Boneless Chicken Wing Recipe
I love making boneless chicken wings at home. They are not only easy to prepare but also pack a punch in flavor. Below is my go-to recipe that guarantees crispy and delicious wings every time.
Ingredients
- 2 pounds boneless chicken breast
- 1 cup buttermilk
- 1 cup all-purpose flour
- 1 teaspoon garlic powder
- 1 teaspoon onion powder
- 1 teaspoon paprika
- 1 teaspoon salt
- ½ teaspoon black pepper
- ½ teaspoon cayenne pepper
- Vegetable oil for frying
- 1 cup your favorite wing sauce
Instructions
- Marinate the Chicken
- Cut the boneless chicken breast into bite-sized pieces.
- In a bowl, combine the chicken pieces and buttermilk. Let them marinate for at least 1 hour, or overnight for best results.
- Prepare the Breading
- In a separate bowl, mix together the flour, garlic powder, onion powder, paprika, salt, black pepper, and cayenne pepper.
- Coat the Chicken
- Remove the chicken from the buttermilk and let the excess drip off.
- Dredge each piece of chicken in the seasoned flour mixture, ensuring they are fully coated.
- Heat the Oil
- In a deep skillet or fryer, heat vegetable oil over medium-high heat until it reaches 350°F (175°C).
- Fry the Chicken
- Fry the coated chicken pieces in batches, making sure not to overcrowd the pan. Cook each batch for about 4-5 minutes or until they are golden brown and cooked through.
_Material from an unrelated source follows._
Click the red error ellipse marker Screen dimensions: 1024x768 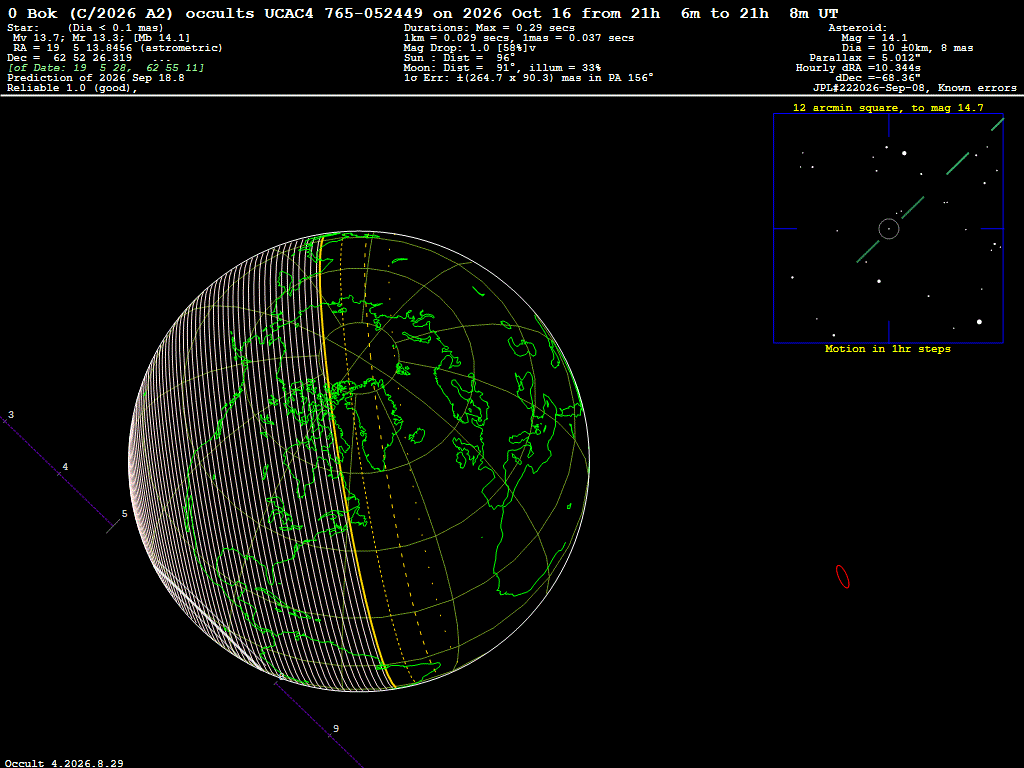coord(843,577)
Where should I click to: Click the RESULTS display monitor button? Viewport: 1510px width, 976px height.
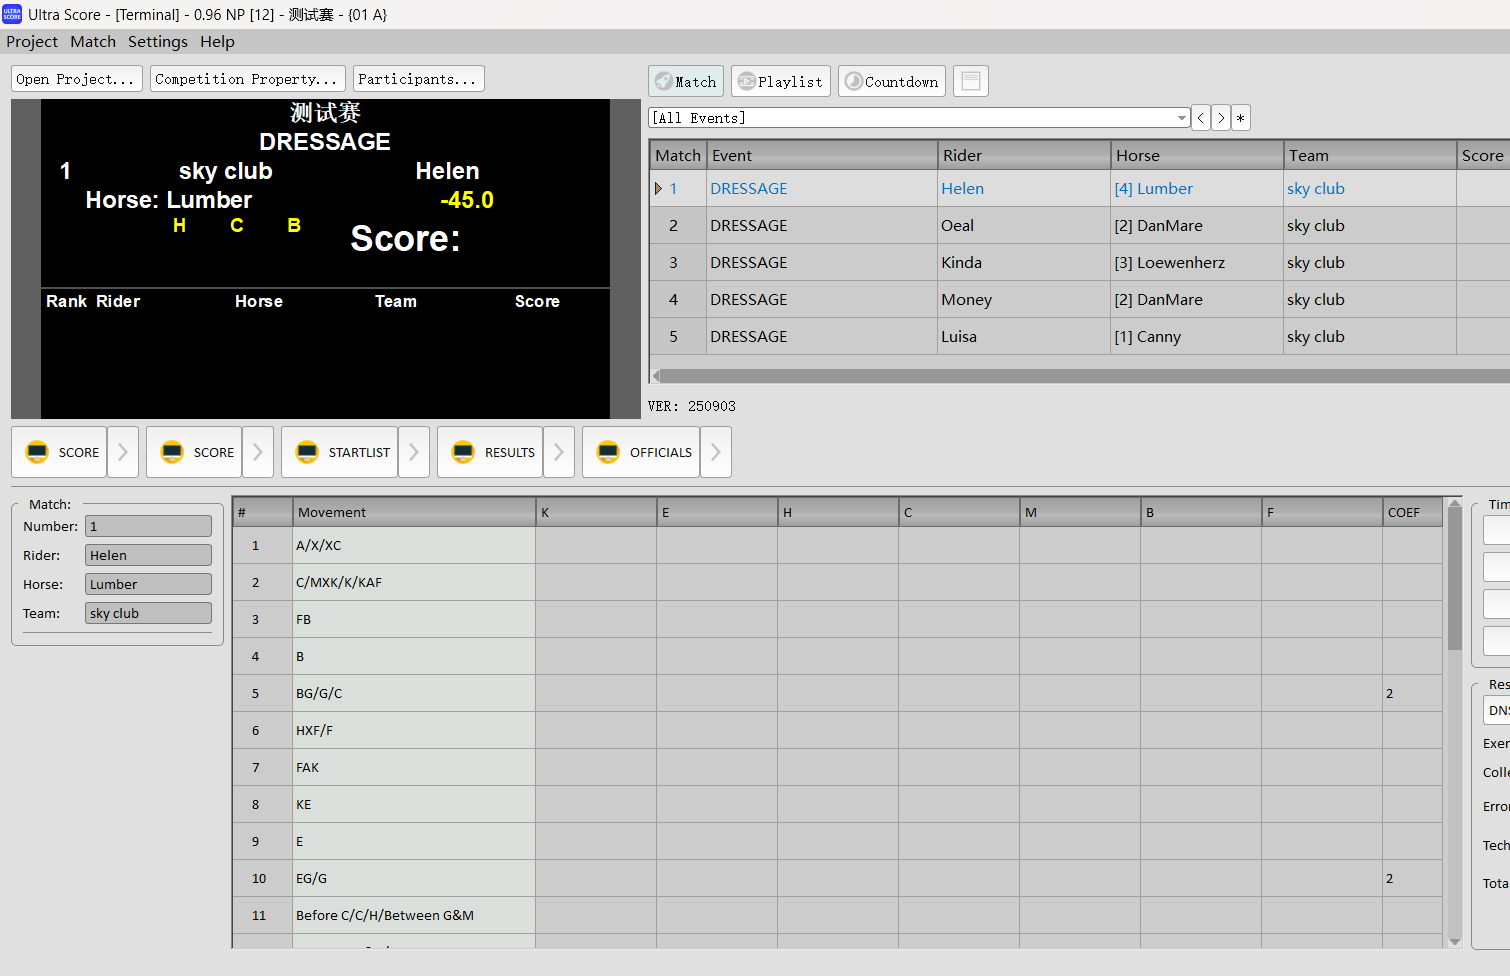491,452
- Remove the chicken from the oil and place them on a paper towel-lined plate to absorb excess oil.
- Toss in Sauce
- In a large bowl, combine the fried chicken with your favorite wing sauce. Toss until evenly coated.
- Serve and Enjoy
- Serve the boneless chicken wings hot with celery sticks and your choice of dipping sauce, like ranch or blue cheese.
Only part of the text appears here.